Curious on the West Bank
Archbishop Joseph Huber Blenk was promoted to the seventh Archbishop of New Orleans on April 20, 1906. He was formally welcomed by the Catholic laity at a public gathering at the French Opera House on July 3 of that year. New Orleans Mayor Martin Behrman, Gov. Newton Crain Blanchard and an array of dignitaries gathered. Catholics and non-Catholics alike were present for the ceremony, which included music and lots of speeches.
Born in Germany on July 28, 1856, Blenk was the youngest of 17 children. In 1866, his Protestant family emigrated from Germany to New Orleans. Blenk's parents died when he was 12 years old, and he was raised by a Catholic family. After converting to Catholicism, Blenk was baptized, confirmed and eventually became a priest in 1885.
For a while he served as professor at his alma mater, Jefferson College (now the Manresa House of Retreats in Convent, La.), and was promoted to president of the school. And for a time he was rector of the Church of the Holy Name of Mary in Algiers.
On June 12, 1899, Blenk was appointed bishop of Puerto Rico. Before he left for that post, however, the island was struck by a terrible hurricane and Blenk raised $30,000 to take with him to aid members of his new congregation who were victims of the storm. While he was there, Blenk founded a college, several schools and convents.
During his time as archbishop of New Orleans, Blenk was influential in improving Catholic education in the area. While he insisted that a parochial school should be established in each parish, he also continued segregation in Catholic schools.
Blenk worked for the restoration of St. Louis Cathedral, pledging an insurance policy worth $5,000 to the campaign to raise money for this purpose.

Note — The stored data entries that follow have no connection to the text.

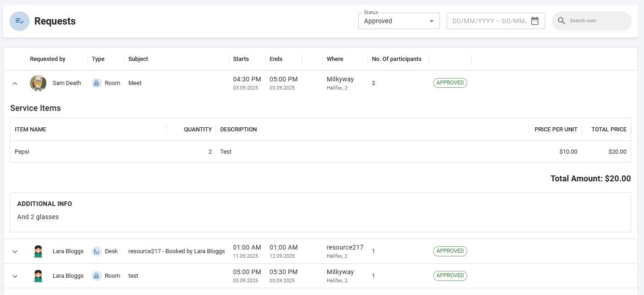644x295 pixels.
Task: Click Sam Death's avatar picture
Action: [38, 83]
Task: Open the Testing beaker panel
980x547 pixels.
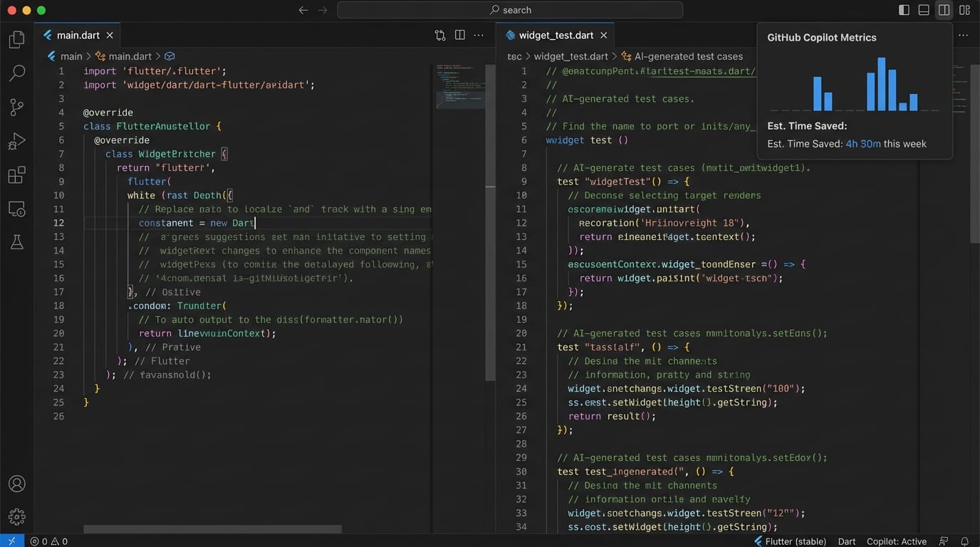Action: pyautogui.click(x=17, y=242)
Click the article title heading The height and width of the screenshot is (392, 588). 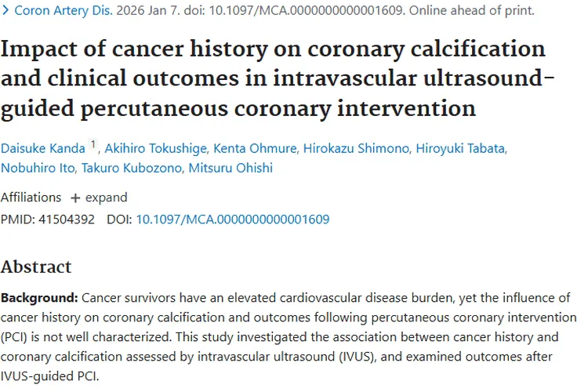coord(278,78)

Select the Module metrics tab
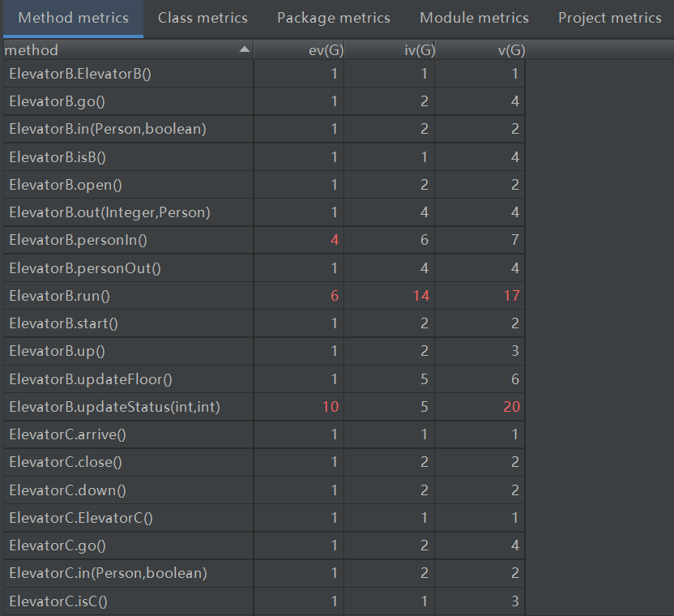click(x=474, y=18)

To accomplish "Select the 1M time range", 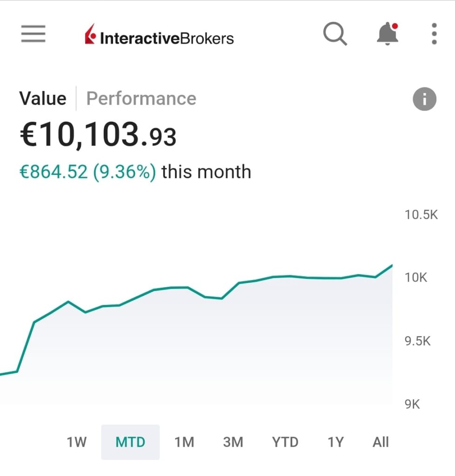I will 184,442.
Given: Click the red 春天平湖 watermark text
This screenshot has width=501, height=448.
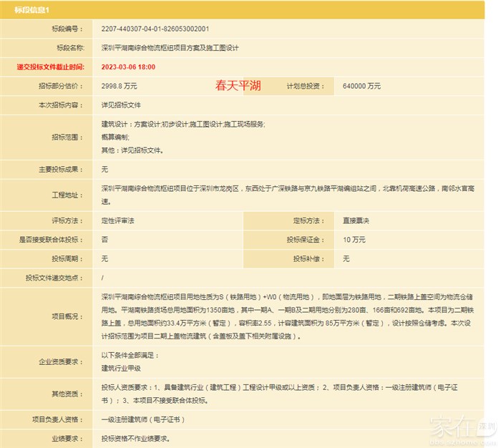Looking at the screenshot, I should [x=238, y=86].
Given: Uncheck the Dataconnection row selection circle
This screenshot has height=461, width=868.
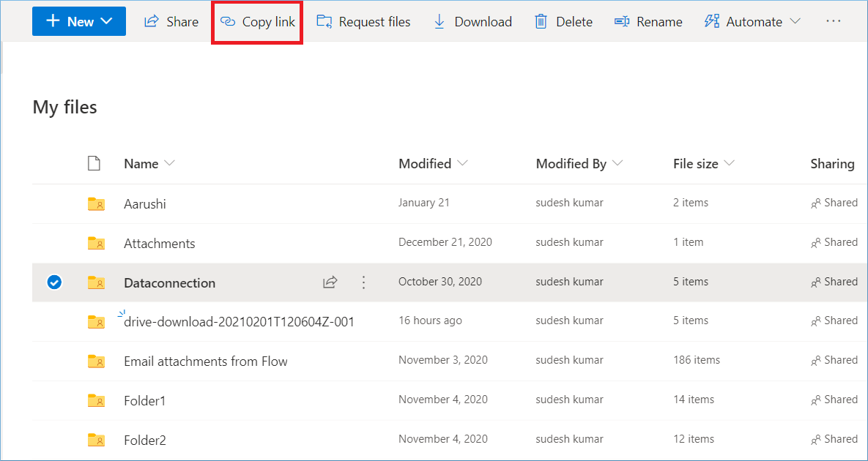Looking at the screenshot, I should [x=54, y=282].
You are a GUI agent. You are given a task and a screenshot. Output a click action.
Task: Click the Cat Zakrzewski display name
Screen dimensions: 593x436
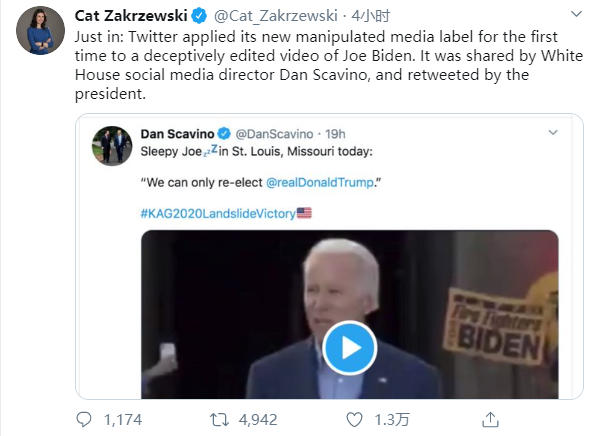tap(131, 16)
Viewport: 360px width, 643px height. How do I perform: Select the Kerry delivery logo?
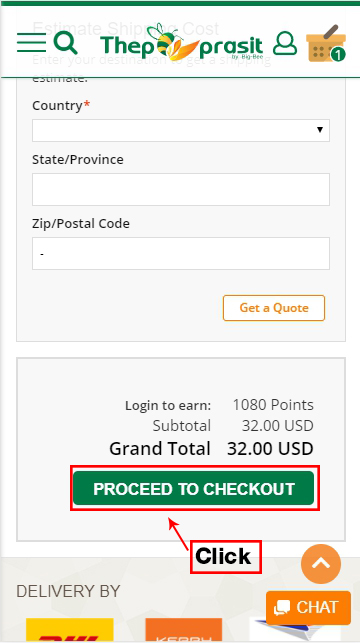point(183,630)
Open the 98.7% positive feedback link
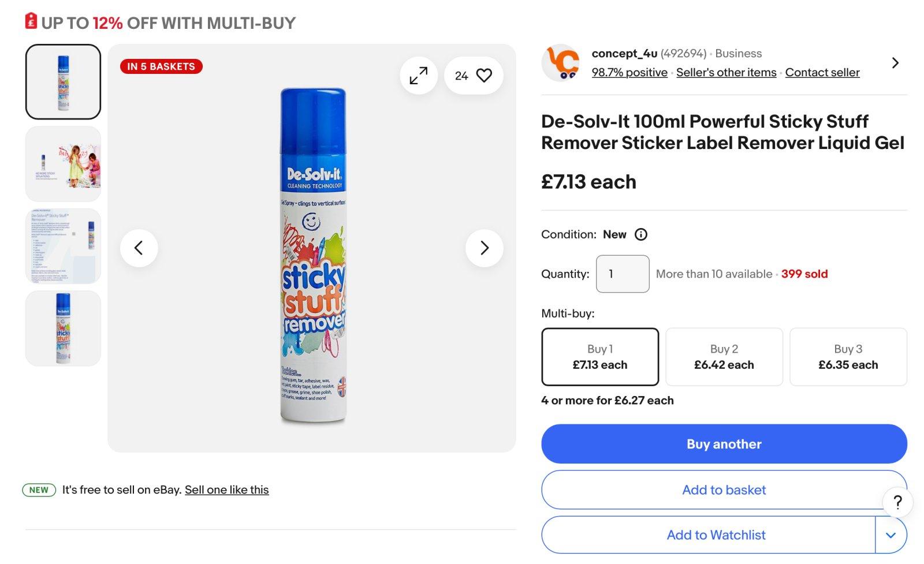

He also organized the Louisiana State Federation of Catholic Societies in 1908, The Catholic Societies of Women of Louisiana in 1911, the Knights of Peter Claver at Opelousas in 1912 and the Catholic Women's Club in 1916.
Two events clouded Blenk's final years: the 1915 hurricane that caused widespread devastation to south Louisiana, and the outbreak of World War I.
Blenk wanted to leave bequests to many charitable institutions, but when he died on April 21, 1917, he was almost penniless. His estate amounted to about $500 after funeral expenses. His funeral at St. Joseph's Church on Tulane Avenue, however, was one of the largest ever held in the city. Like other archbishops before him, Blenk was buried under the main altar in St. Louis Cathedral.
Upon his death, The Times-Picayune wrote, "Catholics will mourn the great churchman and prelate; Protestants will mourn the great champion of truths which all Christians hold in common; agnostics will deplore the passing of a model citizen."
In 1962, a school honoring Archbishop Blenk opened on Gretna Boulevard on the West Bank. Forty-six years later and after much protest, the all-girls school merged with Immaculata High School (in Harvey) to form a new West Bank Catholic high school for girls called Academy of Our Lady.